**Requirements:** Copy the passage of the travel text between "Having survived the" and "Siem Reap, Cambodia.", inclusive, renaming "river" to "stream" wherever it appears.
─── Source document ───
The following day, we were fuelled with the urge to head quite the opposite direction, down into the villages and rice paddies below Sapa. The route is reasonably straightforward: pay 70,000 VND (about £2) at the toll gate, then follow the road downward to the valley floor. All straightforward in theory, except calling it a ‘road’ is charitable at best; while you’ll pass multiple hardworking teams of roadlayers that will undoubtedly have the path smooth as silk within a year or so, currently it’s a steep incline of jagged rocks and unpredictable gouges in the floor. The journey downwards wasn’t so much ‘driving’ as ‘not crashing’ while holding the brakes and balancing very carefully while gravity took you for a ride. The only source of confidence I had that it was even a road was the streams of possibly-suicidal drivers hurtling up and down with apparently no concern for their own wellbeing or that of their bikes.

Having survived the plummet, the green carpet of the valley base was a welcome oasis of wind-brushed grass and the occasional belch of water buffalo. The cold waters of the river demand at least a cursory paddling, particularly in the heat of the day; I had to go Full Tourist and acquire a long-sleeved shirt after the deceptive coolness of the previous day’s drive turned me a gentle shade of magenta, and even in the mountains the Vietnamese sun is nothing to take lightly.

And with that, our final stop in the country had to come to a close. Vietnam is an unquestionably stunning country, with far more to do than a month’s travel can sufficiently allow for, but we gave it our best.

For now, we head to Hanoi Airport (albeit one phone down), ready for the next adventure – to Siem Reap, Cambodia.

In Ninh Binh

Today’s adventure is one we only decided at the last minute, so was a bit of a gamble. Our original plan was to endure the 14-hour slog to Hanoi and consider our next plan of attack, as most travellers do when heading north of Hué.

Quite by accident, however, I came across a few like-minded blogs singing praises of Ninh Binh – a wonderfully-named, slightly-less-frequented stop a few hours south of Hanoi. Known otherwise as the ‘Ha Long Bay of the Land’ for its dramatic mountainous backdrop, it isn’t famed for its wild party atmosphere – which isn’t even remotely a problem for me.
─── Provided information ───
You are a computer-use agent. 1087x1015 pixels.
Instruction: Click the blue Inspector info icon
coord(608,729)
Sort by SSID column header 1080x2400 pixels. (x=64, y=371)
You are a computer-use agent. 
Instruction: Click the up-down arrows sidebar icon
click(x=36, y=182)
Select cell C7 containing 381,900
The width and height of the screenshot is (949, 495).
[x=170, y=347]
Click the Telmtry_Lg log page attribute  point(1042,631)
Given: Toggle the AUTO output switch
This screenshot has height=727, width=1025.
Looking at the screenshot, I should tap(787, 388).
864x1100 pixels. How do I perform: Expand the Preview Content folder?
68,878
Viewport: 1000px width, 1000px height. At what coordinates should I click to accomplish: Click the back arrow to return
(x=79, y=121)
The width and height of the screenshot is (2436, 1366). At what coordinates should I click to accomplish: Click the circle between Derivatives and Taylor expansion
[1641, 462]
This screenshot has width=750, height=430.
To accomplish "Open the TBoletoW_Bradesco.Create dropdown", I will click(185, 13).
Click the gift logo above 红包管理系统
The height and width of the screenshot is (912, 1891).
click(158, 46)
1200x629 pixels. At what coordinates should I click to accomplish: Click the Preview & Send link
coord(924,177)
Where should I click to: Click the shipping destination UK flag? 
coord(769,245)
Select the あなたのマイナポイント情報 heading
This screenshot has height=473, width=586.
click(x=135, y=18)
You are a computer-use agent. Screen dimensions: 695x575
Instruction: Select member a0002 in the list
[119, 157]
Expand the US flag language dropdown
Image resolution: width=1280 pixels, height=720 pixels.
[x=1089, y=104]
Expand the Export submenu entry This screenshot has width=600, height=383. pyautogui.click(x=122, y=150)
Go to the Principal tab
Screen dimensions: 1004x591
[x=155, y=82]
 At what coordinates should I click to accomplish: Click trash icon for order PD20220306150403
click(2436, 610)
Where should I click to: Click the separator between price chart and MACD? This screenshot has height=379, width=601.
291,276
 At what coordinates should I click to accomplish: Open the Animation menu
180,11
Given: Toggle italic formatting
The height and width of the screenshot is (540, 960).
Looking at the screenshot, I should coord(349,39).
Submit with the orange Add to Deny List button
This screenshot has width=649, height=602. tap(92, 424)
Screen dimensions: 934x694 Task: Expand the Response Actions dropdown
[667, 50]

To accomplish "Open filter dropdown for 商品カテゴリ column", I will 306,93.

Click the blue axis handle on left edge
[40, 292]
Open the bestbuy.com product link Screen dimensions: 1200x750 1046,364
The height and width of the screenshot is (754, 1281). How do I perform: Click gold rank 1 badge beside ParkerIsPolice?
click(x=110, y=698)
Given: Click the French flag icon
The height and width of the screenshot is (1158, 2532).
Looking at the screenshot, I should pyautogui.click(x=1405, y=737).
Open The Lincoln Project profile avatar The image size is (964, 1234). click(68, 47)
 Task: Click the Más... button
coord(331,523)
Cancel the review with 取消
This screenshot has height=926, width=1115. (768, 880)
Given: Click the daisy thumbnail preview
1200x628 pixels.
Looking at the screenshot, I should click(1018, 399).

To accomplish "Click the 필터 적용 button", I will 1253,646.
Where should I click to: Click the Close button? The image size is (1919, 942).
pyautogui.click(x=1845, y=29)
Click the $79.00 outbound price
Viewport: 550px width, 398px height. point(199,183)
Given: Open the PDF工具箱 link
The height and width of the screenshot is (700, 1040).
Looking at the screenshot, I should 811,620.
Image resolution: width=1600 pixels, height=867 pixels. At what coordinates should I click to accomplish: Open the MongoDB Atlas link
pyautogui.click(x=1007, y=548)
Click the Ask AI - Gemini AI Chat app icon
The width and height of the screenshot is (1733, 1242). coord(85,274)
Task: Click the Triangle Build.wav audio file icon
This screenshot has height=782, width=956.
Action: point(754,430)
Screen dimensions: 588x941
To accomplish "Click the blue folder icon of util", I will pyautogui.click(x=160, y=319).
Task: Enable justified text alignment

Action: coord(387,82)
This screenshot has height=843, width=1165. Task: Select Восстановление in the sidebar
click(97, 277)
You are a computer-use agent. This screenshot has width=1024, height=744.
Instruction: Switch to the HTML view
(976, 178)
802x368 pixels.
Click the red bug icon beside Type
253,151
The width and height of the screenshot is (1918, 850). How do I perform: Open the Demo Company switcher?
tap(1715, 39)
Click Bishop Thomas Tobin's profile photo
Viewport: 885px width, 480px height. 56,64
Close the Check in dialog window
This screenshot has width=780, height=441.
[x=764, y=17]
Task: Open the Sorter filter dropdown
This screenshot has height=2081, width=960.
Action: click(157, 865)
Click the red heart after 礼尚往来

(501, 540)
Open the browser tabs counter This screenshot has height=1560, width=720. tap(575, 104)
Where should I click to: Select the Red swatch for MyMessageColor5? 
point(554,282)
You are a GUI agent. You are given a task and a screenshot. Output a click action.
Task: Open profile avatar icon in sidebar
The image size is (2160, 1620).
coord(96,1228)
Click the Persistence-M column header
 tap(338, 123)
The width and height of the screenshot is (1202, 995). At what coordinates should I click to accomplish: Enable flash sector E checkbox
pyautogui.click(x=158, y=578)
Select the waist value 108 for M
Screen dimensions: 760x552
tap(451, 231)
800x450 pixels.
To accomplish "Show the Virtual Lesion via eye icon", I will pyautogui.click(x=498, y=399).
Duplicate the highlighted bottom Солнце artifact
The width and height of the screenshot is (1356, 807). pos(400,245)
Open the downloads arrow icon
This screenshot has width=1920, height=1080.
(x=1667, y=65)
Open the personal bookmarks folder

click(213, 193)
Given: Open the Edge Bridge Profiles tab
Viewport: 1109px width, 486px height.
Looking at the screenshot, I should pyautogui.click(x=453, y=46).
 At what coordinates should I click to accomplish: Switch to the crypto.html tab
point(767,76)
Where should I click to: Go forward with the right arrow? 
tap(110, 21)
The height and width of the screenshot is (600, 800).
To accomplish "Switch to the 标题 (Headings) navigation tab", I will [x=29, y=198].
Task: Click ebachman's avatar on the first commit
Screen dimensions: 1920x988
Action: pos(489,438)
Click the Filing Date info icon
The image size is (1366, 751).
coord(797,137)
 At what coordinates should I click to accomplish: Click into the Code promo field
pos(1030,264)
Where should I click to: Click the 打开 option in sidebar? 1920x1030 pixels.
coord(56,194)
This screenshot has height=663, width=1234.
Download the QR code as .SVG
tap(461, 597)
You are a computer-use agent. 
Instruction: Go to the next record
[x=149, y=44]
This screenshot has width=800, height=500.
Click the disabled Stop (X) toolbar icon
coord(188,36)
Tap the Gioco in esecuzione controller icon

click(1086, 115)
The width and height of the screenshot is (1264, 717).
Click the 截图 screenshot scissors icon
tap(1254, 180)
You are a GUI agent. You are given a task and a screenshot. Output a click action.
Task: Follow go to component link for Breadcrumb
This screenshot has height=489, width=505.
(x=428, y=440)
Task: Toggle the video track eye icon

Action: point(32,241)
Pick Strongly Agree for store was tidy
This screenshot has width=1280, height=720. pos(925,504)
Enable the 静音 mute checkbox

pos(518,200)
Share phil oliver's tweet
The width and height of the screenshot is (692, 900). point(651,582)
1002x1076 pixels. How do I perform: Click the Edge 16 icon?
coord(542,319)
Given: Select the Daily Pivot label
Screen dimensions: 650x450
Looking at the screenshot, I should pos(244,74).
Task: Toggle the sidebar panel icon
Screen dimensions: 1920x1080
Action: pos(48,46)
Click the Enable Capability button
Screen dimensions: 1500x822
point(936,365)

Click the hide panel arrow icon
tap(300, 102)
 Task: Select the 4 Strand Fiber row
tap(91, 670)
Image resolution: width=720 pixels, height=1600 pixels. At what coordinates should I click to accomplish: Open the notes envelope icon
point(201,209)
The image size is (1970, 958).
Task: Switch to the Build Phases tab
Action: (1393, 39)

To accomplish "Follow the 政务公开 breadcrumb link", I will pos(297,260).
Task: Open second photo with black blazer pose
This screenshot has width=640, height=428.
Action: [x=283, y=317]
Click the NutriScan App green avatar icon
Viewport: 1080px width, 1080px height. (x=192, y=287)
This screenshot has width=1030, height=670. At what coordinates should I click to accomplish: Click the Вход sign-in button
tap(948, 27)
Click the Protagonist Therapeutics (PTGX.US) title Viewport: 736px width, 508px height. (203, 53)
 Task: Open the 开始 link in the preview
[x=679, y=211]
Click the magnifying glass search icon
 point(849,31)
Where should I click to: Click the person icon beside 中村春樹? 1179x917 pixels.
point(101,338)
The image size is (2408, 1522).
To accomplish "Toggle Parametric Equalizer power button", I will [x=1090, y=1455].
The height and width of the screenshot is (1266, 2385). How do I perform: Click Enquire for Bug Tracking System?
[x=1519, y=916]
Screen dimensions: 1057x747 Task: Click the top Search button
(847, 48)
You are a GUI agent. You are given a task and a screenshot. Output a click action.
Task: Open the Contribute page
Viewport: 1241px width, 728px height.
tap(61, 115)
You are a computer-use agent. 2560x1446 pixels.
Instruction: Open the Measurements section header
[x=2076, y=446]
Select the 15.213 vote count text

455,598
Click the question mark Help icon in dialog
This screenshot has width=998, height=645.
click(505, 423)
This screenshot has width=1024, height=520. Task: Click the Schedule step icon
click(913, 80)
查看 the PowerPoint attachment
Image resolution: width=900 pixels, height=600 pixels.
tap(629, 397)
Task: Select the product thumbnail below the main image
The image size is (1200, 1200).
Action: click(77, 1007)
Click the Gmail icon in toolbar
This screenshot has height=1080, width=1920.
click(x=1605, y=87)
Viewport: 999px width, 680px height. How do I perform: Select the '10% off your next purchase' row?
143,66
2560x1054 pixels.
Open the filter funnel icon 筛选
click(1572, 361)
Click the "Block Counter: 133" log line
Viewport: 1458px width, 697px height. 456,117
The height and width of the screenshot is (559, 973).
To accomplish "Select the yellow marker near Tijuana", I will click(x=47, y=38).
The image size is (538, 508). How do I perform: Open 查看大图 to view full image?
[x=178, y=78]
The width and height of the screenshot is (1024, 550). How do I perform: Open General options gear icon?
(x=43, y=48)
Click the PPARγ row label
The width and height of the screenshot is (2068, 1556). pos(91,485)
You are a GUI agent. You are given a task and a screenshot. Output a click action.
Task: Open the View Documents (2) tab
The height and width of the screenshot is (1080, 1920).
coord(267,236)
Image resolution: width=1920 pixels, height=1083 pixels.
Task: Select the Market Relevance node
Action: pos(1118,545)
───
**Reply:**
Having survived the plummet, the green carpet of the valley base was a welcome oasis of wind-brushed grass and the occasional belch of water buffalo. The cold waters of the stream demand at least a cursory paddling, particularly in the heat of the day; I had to go Full Tourist and acquire a long-sleeved shirt after the deceptive coolness of the previous day’s drive turned me a gentle shade of magenta, and even in the mountains the Vietnamese sun is nothing to take lightly.

And with that, our final stop in the country had to come to a close. Vietnam is an unquestionably stunning country, with far more to do than a month’s travel can sufficiently allow for, but we gave it our best.

For now, we head to Hanoi Airport (albeit one phone down), ready for the next adventure – to Siem Reap, Cambodia.